One way or another, Cesar was definitely someone she’d be interviewing again. Vicki hurried after Alison.
“Isn’t it cool down there?” Alison called over her shoulder. “Our own little spa. Wait till you try it after a hard day’s work. For that alone, I’d consider transferring to the center. If the social life wasn’t so limited. One thing this year in Guatemala has taught me, however much I may respect the environment, I’m made for the bright lights. I’m back to the city—and next month to Sydney.”
“Uh, Alison?” Did she realize the WRC plane was out of commission? “Just how are you getting there? You did hear what happened to the plane.”

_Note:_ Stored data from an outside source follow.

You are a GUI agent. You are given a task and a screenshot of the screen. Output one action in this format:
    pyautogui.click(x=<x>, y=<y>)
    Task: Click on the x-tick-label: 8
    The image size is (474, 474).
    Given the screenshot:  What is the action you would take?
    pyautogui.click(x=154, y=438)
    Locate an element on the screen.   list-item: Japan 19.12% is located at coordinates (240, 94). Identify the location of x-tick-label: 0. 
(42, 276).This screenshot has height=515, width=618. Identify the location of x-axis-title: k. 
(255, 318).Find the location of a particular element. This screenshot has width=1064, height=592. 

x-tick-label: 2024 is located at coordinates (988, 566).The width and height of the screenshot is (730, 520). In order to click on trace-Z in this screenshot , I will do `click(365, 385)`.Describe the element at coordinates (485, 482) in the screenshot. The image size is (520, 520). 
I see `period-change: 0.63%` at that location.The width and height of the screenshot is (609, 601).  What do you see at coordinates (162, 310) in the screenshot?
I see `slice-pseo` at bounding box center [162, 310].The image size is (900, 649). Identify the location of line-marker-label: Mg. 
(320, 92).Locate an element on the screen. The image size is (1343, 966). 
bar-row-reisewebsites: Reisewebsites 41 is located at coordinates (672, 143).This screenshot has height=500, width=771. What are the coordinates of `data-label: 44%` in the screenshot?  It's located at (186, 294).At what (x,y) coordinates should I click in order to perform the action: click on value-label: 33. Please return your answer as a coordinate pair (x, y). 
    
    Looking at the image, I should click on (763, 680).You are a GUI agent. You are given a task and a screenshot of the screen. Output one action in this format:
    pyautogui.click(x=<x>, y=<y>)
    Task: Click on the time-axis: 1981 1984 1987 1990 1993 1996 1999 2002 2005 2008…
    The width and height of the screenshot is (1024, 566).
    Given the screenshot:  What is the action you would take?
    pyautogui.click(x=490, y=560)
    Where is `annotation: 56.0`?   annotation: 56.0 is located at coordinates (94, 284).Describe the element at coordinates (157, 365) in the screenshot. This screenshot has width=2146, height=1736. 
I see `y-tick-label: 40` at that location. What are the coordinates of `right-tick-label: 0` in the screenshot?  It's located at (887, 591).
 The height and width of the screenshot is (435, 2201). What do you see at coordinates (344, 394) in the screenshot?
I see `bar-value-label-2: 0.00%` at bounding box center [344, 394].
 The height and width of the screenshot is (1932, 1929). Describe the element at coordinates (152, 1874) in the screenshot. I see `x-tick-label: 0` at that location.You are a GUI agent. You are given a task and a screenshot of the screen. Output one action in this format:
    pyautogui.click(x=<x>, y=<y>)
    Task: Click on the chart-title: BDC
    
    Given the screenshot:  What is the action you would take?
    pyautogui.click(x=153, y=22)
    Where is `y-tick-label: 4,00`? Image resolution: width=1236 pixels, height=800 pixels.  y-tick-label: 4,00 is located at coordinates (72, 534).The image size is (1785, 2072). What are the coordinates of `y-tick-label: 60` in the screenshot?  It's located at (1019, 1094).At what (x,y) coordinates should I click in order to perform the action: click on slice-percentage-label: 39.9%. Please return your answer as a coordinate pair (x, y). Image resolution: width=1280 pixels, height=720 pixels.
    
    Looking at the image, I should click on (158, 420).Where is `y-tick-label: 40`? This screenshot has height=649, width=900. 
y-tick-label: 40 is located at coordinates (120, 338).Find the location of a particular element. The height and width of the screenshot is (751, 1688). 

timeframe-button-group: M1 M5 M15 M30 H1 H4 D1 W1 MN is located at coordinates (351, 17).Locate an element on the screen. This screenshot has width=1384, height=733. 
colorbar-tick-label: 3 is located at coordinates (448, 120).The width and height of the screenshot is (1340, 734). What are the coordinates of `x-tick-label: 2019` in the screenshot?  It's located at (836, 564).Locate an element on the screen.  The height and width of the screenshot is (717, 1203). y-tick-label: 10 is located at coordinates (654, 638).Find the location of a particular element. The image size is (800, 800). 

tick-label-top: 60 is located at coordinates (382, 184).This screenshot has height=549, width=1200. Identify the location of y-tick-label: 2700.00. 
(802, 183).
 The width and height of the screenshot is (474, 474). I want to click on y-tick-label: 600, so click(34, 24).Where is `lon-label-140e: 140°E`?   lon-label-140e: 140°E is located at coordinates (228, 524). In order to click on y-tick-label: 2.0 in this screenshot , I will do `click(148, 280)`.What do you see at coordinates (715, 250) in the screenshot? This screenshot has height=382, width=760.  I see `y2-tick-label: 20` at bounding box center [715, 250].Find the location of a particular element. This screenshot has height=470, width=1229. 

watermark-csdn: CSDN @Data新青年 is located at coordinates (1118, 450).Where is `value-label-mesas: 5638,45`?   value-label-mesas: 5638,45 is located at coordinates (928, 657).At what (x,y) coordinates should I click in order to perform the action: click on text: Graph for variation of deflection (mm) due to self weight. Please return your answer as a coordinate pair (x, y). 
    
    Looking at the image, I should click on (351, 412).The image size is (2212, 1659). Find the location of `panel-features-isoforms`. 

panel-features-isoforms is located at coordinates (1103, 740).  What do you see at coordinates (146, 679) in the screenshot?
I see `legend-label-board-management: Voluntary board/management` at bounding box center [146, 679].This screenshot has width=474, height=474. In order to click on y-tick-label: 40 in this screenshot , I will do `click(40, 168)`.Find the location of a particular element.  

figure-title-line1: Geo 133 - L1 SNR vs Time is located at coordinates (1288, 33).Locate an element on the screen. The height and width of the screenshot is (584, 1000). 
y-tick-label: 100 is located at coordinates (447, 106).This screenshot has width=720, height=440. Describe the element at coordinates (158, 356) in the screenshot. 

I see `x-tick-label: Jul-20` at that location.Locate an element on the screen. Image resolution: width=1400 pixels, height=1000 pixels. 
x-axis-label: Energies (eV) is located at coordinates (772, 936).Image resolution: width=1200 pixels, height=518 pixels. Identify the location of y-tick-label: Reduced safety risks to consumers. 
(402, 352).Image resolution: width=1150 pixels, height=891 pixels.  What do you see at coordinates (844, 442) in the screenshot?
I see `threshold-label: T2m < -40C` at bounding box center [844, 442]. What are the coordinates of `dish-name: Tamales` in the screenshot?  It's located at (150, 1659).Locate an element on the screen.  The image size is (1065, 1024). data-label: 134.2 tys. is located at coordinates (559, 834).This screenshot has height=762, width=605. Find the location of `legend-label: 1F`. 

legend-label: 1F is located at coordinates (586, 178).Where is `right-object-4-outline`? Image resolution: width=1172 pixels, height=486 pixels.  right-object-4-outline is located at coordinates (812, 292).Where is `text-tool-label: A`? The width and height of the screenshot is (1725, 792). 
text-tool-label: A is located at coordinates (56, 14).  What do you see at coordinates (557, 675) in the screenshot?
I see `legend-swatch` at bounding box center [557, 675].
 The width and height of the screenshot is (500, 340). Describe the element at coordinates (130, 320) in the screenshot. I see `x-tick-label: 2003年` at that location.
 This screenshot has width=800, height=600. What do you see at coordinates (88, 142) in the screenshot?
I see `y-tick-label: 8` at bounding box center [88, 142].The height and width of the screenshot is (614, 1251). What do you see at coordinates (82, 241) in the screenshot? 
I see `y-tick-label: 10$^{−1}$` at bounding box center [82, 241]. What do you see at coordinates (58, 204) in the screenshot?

“Oh yes, Bill told me,” Alison said airily, leading Vicki in a shortcut across the wood flooring of the thatched shelter. “I’d have had to take the bus anyway, since Joe isn’t scheduled to go back in for a week. But Alpiro and his goons don’t know that, so I’m thumbing a ride with one of their choppers. They’re always dropping into the city. It’s all the apology we’ll get out of them; you can be sure.”